Saved entries
Content starts

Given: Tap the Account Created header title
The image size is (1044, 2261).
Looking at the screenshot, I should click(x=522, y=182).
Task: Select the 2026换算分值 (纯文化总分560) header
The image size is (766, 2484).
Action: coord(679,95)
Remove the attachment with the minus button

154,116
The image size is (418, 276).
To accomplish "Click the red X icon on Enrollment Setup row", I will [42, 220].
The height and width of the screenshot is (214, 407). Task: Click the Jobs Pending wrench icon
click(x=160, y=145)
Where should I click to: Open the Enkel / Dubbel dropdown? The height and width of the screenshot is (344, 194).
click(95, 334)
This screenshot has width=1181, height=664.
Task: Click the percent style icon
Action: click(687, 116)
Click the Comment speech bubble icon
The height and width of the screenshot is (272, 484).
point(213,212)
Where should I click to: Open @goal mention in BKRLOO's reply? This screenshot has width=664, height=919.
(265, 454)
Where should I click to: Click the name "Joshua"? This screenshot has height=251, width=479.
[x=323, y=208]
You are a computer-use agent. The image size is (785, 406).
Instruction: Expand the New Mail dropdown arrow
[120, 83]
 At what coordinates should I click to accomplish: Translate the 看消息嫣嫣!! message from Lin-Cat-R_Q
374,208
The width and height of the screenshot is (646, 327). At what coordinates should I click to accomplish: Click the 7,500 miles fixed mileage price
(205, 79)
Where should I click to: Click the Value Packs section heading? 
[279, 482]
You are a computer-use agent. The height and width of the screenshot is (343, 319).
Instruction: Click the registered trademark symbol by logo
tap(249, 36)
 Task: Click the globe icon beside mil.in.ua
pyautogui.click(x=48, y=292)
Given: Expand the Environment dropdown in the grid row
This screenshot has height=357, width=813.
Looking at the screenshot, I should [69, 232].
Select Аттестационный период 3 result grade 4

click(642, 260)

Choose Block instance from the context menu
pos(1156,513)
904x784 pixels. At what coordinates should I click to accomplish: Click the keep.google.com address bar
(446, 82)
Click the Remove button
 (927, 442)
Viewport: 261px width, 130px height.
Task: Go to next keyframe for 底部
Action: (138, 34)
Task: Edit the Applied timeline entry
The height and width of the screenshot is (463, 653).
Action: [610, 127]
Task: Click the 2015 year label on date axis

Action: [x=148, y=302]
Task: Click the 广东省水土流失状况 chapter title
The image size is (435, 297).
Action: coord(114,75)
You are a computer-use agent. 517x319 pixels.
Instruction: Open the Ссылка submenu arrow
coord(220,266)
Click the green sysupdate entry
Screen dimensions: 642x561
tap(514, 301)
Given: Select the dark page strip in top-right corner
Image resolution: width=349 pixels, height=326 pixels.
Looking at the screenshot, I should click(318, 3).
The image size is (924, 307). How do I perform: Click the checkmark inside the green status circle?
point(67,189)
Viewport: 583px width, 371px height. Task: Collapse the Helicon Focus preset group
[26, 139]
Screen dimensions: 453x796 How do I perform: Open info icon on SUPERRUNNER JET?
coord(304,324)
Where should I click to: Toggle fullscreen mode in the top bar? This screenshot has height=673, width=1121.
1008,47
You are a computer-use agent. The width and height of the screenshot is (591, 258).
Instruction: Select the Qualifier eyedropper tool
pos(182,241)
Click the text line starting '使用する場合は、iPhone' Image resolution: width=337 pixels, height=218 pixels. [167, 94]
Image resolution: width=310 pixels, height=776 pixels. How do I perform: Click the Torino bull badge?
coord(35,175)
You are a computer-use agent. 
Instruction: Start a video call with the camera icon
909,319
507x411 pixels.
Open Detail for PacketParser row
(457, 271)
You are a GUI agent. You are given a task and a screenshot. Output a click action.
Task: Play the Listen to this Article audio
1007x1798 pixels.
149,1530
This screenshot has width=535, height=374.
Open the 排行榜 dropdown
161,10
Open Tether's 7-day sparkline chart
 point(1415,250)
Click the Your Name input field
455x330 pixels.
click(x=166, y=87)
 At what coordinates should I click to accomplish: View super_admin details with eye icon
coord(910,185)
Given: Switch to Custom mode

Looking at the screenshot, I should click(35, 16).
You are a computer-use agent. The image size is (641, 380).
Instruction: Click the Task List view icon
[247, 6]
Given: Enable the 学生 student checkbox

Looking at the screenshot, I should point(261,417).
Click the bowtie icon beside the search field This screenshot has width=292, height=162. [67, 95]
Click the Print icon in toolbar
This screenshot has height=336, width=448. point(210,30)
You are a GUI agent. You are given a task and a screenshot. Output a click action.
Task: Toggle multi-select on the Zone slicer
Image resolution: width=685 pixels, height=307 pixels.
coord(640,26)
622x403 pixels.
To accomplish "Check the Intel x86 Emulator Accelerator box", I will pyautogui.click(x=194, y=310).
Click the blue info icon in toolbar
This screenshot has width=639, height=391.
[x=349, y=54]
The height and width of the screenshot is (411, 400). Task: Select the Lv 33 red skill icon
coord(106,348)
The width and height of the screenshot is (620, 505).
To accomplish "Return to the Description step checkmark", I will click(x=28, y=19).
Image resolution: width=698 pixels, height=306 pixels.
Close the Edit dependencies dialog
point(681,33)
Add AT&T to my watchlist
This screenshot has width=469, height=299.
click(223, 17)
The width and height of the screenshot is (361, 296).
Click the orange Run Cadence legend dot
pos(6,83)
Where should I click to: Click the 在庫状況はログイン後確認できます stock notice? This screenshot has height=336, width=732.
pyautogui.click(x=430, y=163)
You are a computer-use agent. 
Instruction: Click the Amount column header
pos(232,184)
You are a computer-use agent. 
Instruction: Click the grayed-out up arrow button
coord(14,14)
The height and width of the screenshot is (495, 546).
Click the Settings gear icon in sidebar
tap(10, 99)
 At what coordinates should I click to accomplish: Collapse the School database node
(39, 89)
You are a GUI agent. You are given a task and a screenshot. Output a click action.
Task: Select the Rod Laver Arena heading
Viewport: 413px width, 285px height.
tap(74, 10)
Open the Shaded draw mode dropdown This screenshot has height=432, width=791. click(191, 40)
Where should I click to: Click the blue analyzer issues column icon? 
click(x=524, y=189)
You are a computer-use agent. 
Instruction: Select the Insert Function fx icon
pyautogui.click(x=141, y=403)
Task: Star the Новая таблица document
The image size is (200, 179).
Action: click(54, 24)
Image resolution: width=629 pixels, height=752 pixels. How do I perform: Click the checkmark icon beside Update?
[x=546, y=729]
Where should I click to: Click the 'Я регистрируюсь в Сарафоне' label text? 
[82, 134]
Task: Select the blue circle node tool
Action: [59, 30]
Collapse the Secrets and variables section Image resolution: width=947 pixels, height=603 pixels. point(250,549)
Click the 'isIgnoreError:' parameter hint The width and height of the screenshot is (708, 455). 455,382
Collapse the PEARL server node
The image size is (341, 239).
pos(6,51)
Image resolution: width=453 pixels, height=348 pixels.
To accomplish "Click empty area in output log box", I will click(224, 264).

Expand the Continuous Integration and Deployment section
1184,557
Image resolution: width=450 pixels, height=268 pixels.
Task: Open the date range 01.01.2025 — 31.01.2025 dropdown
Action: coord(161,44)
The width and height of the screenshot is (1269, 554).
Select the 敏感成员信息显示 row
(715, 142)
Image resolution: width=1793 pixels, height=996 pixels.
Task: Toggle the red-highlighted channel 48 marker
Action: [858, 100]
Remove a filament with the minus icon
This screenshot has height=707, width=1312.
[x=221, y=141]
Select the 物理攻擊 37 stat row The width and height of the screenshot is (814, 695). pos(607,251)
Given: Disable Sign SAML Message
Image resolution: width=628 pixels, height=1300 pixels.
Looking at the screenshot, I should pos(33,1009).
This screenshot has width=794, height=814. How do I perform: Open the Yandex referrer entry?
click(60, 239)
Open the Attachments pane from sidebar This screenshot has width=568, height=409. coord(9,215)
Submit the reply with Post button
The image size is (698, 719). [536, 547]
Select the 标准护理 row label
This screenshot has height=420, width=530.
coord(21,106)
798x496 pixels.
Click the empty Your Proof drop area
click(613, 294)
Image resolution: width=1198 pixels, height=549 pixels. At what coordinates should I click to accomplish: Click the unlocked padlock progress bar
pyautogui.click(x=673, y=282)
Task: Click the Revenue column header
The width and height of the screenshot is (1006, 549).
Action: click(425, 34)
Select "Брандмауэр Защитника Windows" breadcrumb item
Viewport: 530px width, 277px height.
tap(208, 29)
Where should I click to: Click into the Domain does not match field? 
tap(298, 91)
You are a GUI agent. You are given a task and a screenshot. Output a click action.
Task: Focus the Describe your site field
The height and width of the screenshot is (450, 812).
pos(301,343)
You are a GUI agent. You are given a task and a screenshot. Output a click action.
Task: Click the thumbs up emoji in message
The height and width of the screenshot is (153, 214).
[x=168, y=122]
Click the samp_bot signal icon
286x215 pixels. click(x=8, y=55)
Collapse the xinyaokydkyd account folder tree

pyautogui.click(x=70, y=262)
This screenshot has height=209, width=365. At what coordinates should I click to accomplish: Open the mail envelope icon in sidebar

Content ends

— TASK DIRECTIONS —
Could you write out, exactly, each line of the data above from the one containing "798x496 pixels." through the last, including both?

— REPLY —
798x496 pixels.
Click the empty Your Proof drop area
click(613, 294)
Image resolution: width=1198 pixels, height=549 pixels. At what coordinates should I click to accomplish: Click the unlocked padlock progress bar
pyautogui.click(x=673, y=282)
Task: Click the Revenue column header
The width and height of the screenshot is (1006, 549).
Action: click(425, 34)
Select "Брандмауэр Защитника Windows" breadcrumb item
Viewport: 530px width, 277px height.
tap(208, 29)
Where should I click to: Click into the Domain does not match field? 
tap(298, 91)
You are a GUI agent. You are given a task and a screenshot. Output a click action.
Task: Focus the Describe your site field
The height and width of the screenshot is (450, 812).
pos(301,343)
You are a GUI agent. You are given a task and a screenshot. Output a click action.
Task: Click the thumbs up emoji in message
The height and width of the screenshot is (153, 214).
[x=168, y=122]
Click the samp_bot signal icon
286x215 pixels. click(x=8, y=55)
Collapse the xinyaokydkyd account folder tree

pyautogui.click(x=70, y=262)
This screenshot has height=209, width=365. At what coordinates should I click to accomplish: Open the mail envelope icon in sidebar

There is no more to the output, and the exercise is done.